Wenn die Ära Felix Magath in Schalke nun an ihr Ende gelangt - laut SZ-Informationen haben sich die Führungsgremien des Klubs auf eine Trennung zum Saisonende verständigt - dann liegt das auch daran, wie der Trainer mit Spielern wie Sarpei umgeht. Dass er sie nicht durch Zureden oder in Gesprächen ermutigt; dass er sie behandelt wie anonyme Funktionselemente. Er macht das nicht aus Bosheit. Das Prinzip der Unnahbarkeit, auch der Erbarmungslosigkeit ist Teil seiner Trainermethodik, darauf beruft er sich ja oft genug, wenn er von Branko Zebec und Ernst Happel schwärmt, den strengen Lehrmeistern seiner Spielerzeit beim HSV.

In Schalke, so heißt es, tausche sich Magath nur noch mit Metzelder und Raúl aus, selbst dem Kapitän Manuel Neuer schenke er nur das nötigste Maß an Ansprache. Auch sein Ruf als Talentförderer, den er im Vorjahr erwarb, als er die Junioren Moritz, Matip und Schmitz einführte, ist im kälter gewordenen Alltag des zweiten Jahres verloren gegangen.

Statt ihnen Freude am Fußball zu vermitteln, so erzählen Kritiker, habe Magath die Spieler mit seinem Zynismus verunsichert. Und jetzt sehnt sich nicht nur die Mannschaft nach einem anderen Trainermodell, nach einem Mann etwa wie Ralf Rangnick, der aus seinem ersten Engagement in Schalke in guter Erinnerung ist. Es ist ja eine Gelegenheit: Noch ist Rangnick zu haben. Allerdings prüft der Schwabe auch Angebote aus Wolfsburg und Hamburg, letztere Offerte gilt derzeit als die aussichtsreichste.

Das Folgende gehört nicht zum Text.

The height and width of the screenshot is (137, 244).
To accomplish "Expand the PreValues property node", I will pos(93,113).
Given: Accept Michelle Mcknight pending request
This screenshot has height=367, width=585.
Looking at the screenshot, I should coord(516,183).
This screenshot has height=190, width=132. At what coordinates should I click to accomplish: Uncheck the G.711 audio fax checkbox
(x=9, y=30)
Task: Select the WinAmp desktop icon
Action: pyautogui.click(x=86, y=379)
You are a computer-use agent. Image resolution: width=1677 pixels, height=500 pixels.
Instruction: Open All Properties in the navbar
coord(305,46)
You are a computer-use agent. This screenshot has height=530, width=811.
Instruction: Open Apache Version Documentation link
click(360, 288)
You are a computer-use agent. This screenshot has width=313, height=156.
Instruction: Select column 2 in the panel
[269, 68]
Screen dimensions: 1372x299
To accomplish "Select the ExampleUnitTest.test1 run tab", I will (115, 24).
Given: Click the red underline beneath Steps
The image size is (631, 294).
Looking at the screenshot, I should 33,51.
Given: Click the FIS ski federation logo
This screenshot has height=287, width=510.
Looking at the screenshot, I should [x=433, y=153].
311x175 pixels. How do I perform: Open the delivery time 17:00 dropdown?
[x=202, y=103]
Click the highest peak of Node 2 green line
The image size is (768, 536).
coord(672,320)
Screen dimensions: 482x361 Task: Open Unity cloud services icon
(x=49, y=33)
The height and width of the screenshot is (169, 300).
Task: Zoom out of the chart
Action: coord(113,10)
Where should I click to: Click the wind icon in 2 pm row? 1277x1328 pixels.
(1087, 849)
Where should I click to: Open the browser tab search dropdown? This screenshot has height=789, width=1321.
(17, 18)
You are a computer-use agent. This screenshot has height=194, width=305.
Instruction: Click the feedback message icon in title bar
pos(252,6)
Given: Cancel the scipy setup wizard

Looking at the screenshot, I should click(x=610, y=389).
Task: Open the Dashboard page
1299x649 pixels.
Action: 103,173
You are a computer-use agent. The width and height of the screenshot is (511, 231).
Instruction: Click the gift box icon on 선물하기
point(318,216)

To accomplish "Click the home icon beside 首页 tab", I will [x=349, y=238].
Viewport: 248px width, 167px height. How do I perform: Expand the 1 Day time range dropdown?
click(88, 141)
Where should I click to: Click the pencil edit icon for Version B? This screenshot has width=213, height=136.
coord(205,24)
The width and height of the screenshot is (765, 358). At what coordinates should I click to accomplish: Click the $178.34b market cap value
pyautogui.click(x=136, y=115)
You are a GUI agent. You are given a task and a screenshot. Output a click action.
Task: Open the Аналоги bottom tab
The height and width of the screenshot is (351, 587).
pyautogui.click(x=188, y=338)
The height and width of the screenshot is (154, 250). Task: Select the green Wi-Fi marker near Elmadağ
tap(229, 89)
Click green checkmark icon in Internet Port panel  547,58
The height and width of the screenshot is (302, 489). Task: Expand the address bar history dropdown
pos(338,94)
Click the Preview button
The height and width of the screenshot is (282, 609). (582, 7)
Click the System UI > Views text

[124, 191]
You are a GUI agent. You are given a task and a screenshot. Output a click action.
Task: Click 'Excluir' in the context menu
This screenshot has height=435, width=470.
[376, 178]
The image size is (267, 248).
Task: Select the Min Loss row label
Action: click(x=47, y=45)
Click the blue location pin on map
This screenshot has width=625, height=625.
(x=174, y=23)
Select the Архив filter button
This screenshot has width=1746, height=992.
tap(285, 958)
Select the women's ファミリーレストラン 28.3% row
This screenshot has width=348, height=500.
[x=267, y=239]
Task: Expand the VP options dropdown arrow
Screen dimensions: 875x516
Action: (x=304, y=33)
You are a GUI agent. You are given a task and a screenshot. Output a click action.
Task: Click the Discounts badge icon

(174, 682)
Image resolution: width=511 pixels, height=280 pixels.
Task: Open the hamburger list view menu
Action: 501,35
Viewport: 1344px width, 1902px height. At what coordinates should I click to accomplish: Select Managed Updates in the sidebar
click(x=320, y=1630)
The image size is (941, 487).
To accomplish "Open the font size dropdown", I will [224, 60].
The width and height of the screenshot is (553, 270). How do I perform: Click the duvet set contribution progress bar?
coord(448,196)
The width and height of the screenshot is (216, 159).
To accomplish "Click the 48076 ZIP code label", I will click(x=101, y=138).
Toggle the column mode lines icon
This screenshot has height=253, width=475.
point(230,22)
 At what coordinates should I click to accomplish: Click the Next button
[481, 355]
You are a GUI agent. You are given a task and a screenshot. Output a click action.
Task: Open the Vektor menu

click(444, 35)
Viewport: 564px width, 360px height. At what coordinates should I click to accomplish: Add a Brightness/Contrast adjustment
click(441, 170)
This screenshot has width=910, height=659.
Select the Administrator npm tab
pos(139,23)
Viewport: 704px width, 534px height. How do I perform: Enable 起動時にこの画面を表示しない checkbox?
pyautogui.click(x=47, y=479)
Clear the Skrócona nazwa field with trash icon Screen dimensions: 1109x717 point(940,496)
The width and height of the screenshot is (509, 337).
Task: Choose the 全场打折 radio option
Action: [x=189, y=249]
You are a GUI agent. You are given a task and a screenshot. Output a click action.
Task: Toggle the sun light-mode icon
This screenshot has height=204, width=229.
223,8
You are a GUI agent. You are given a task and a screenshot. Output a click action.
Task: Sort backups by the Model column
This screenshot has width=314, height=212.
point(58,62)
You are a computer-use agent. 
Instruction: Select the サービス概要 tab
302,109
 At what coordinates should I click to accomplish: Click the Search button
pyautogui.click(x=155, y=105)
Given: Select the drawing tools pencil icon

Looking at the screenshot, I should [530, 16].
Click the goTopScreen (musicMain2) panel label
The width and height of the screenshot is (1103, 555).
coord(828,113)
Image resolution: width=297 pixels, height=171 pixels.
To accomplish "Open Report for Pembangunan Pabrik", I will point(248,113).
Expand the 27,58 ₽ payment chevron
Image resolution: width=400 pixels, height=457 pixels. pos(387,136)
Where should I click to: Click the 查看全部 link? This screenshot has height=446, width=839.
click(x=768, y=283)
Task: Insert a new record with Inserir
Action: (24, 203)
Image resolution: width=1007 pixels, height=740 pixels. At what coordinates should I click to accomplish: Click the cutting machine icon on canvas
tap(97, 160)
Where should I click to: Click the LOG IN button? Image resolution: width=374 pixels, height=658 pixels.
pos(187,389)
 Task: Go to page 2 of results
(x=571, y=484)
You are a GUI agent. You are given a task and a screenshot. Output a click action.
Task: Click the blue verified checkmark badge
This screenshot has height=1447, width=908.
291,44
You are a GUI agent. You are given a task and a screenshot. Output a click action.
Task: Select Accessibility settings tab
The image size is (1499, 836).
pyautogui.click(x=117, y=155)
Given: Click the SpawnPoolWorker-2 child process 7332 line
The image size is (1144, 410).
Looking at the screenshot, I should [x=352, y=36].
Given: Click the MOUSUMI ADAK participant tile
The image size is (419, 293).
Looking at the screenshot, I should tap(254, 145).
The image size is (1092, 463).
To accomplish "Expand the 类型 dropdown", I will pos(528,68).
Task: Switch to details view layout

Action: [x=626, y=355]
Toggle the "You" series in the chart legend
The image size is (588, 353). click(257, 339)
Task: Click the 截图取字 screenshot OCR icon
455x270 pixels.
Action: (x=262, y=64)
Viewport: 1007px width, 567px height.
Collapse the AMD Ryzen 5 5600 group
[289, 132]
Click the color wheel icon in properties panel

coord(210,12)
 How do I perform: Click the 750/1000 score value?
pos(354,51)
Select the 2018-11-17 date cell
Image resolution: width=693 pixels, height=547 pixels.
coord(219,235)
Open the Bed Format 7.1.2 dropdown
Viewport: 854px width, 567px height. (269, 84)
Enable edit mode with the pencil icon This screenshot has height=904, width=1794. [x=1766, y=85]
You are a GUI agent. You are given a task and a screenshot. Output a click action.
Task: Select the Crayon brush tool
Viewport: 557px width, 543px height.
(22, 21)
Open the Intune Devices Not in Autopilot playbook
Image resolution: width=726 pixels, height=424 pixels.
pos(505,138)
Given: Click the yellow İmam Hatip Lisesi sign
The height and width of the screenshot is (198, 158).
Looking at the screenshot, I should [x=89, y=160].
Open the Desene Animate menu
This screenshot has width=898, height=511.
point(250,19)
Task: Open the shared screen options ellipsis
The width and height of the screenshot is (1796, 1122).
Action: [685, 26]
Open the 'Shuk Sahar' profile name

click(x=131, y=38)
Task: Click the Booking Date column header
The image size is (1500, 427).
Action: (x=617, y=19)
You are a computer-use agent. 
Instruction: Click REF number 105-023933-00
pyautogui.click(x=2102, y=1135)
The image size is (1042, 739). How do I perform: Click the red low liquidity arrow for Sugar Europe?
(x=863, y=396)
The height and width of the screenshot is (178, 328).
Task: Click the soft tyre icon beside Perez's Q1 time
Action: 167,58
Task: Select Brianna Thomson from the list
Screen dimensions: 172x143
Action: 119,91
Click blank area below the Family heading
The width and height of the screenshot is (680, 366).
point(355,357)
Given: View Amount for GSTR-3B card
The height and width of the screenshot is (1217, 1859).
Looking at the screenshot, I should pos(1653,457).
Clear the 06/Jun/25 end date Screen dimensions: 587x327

Dabei ist es weniger die sportliche Bilanz, die Magath vorgeworfen wird. Der Klub steht im Pokalfinale und vielversprechend in der Champions-League, das gleicht fürs Erste die Abstiegssorgen in der Liga aus. Es ist, das akzeptiert man, ein Umbruchjahr.

Wenngleich man sich fragt, warum es diesen brachialen Umbruch hatte geben müssen, warum Magath heimisch gewordene Spieler wie Rafinha, Westermann, Bordon oder Kuranyi nicht gehalten hat, zumal er teure Profis durch teure Profis ersetzt hat, die - wie der begabte, aber nicht außergewöhnliche Jurado - eine extrem hohe Ablöse kosteten. Und wenn Magath stets das Spargebot des Klubs und die Begrenztheit der Finanzen anführt, dann wundern sich die Leute im Verein, wie er eine knappe halbe Million Euro Unterhaltskosten in Ali Karimi stecken kann.

Das andere Problem, das Magath in Schalke zum Abschied zwingen wird, ist die Grundlage seiner Herrschaft: der eigene Staat, den er mit seinen Vertrauten im Verein errichtet hat. Seine Leute im Trainer- und Betreuerstab, in der Jugendarbeit, in der Vereinsverwaltung und im Marketing umgeben ihn wie ein hermetisches System. Viele alte Mitarbeiter mussten gehen, manche teuer abgefunden werden. "Der Mann hat das Misstrauen erfunden", heißt es an verantwortlicher Stelle über Magath, sein Streben nach dem Machtmonopol hat ihn in die Isolation geführt.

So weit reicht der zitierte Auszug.